One such stock is NNN REIT (NYSE:NNN), which I last reviewed in December, recommending a ‘Buy’ rating based on its high occupancy rates and conservative balance sheet. Since then, the stock has remained relatively stable (0.35% price increase and 1.7% total return including dividends), as market sentiment regarding rate cuts has diminished since December.
NNN’s performance in the last year has outperformed peers like Realty Income (O), Agree Realty (ADC), and W.P. Carey (WPC), partly due to NNN’s lower initial valuation compared to O and ADC, and its avoidance of volatile property sectors like the Office segment, which impacted WPC and led to a spin-off and dividend reduction.
I will revisit NNN in this article and explain why the market’s uncertainty presents a great opportunity to invest in this stable dividend-paying stock.
Why Choose NNN?
NNN REIT, a net lease REIT, has a longer track record of dividend growth than Realty Income Corp., having raised its dividend consecutively for 34 years. Currently, it owns 3,532 properties across 49 U.S. states with an average remaining lease term of 10.1 years.
The tenant base is diversified across over 30 different retail segments focused on essential goods and resistant to e-commerce trends. Specifically, Convenience Stores, Automotive Service, Restaurants, and Family Entertainment Centers contribute 55.6% of NNN’s annual base rent.

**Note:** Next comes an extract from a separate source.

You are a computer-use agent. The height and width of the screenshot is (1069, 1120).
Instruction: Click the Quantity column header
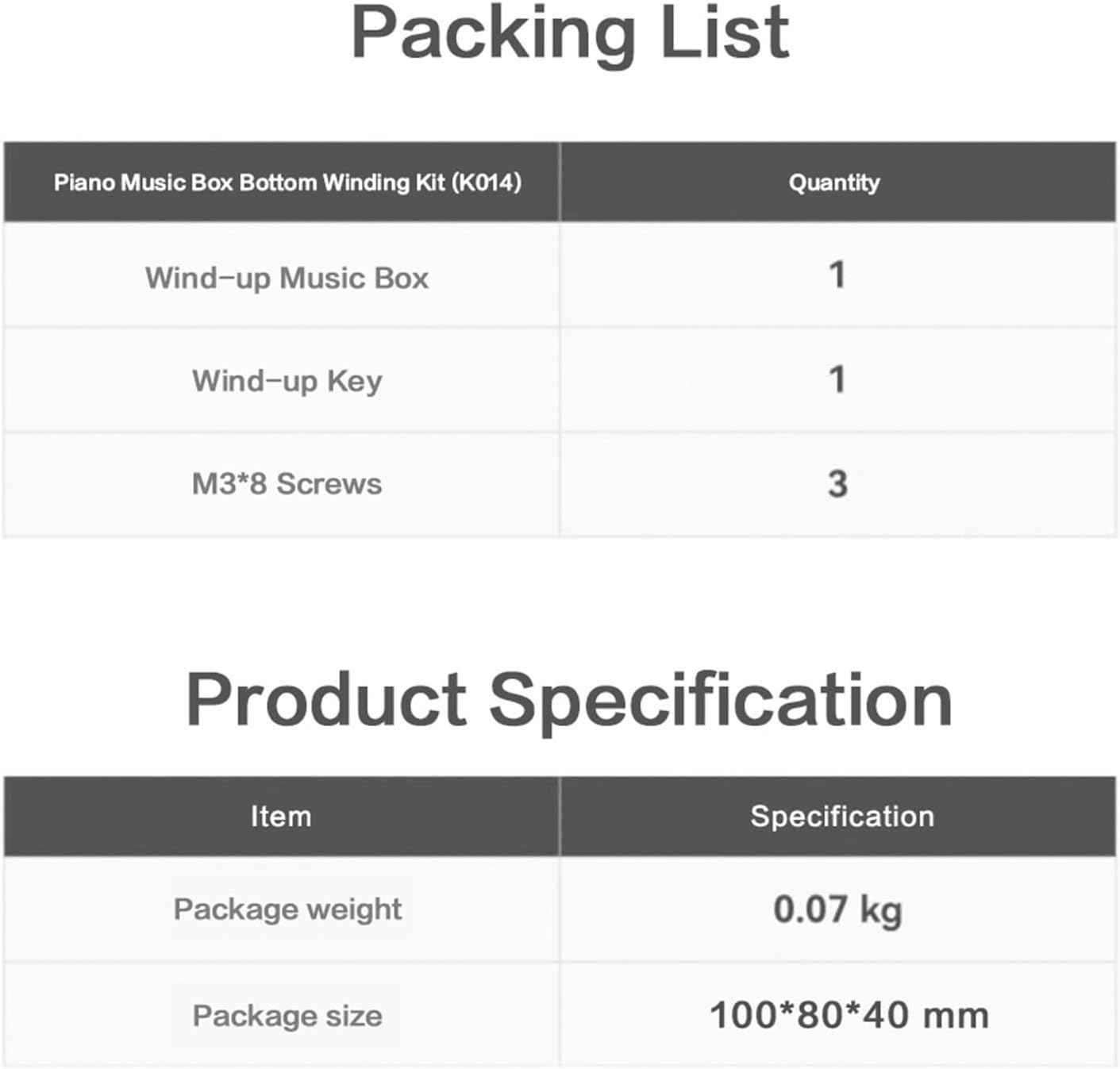(834, 183)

Despite the stock’s performance in the past year, NNN continues to demonstrate its strength. Its full-year 2023 FFO per share increased by 4.5% YoY to $3.24, driven by internal growth from rent escalations and high occupancy of 99.5%. Over the past 20 years, NNN’s occupancy has not dropped below 96.4%, surpassing the industry average of 93.7%.
NNN’s growth is bolstered by substantial acquisition activity, including 165 properties acquired last year for $820 million. The properties were acquired at initial cash cap rates of 7.3% with an average remaining lease term of 18.8 years, well above the portfolio average. The acquisitions were funded through a combination of unsecured notes issuance, asset dispositions, and minimal equity issuance.
Furthermore, NNN maintains a strong balance sheet, with a net debt-to-EBITDA ratio of 5.5x, below the safe threshold of 6.0x, and a BBB+ credit rating from S&P, advantageous in the current high-interest rate environment. This ensures favorable financing rates compared to highly leveraged private market players.
NNN also boasts a secure fixed charge coverage ratio and a reliable unsecured debt-to-gross assets ratio of 42%, below the 50% threshold considered safe for REITs. Additionally, the debt maturities are well-spread, with less than 4.3% maturing before the end of the decade.
While a decline in interest rates would benefit REITs like NNN, uncertainties remain. Risks include no rate cuts or potential increases if inflation persists. It’s essential for income investors that NNN currently offers a 5.5% dividend yield with a comfortable 69% payout ratio. The company increased its dividend by 2.7% last year, maintaining a streak of annual raises for 34 years.
At the current price of $42.43, NNN presents value with a forward P/FFO of 12.8, below its historical average. Considering potential long-term benefits from inflation and future interest rate declines, NNN could provide significant returns for investors in the coming years.
In conclusion, NNN stands out as a resilient REIT with stable income potential and growth prospects. For investors seeking income stability and potential capital appreciation, NNN offers a compelling investment opportunity. Given the factors discussed, I recommend a ‘Buy’ rating on NNN, unchanged from my previous analysis.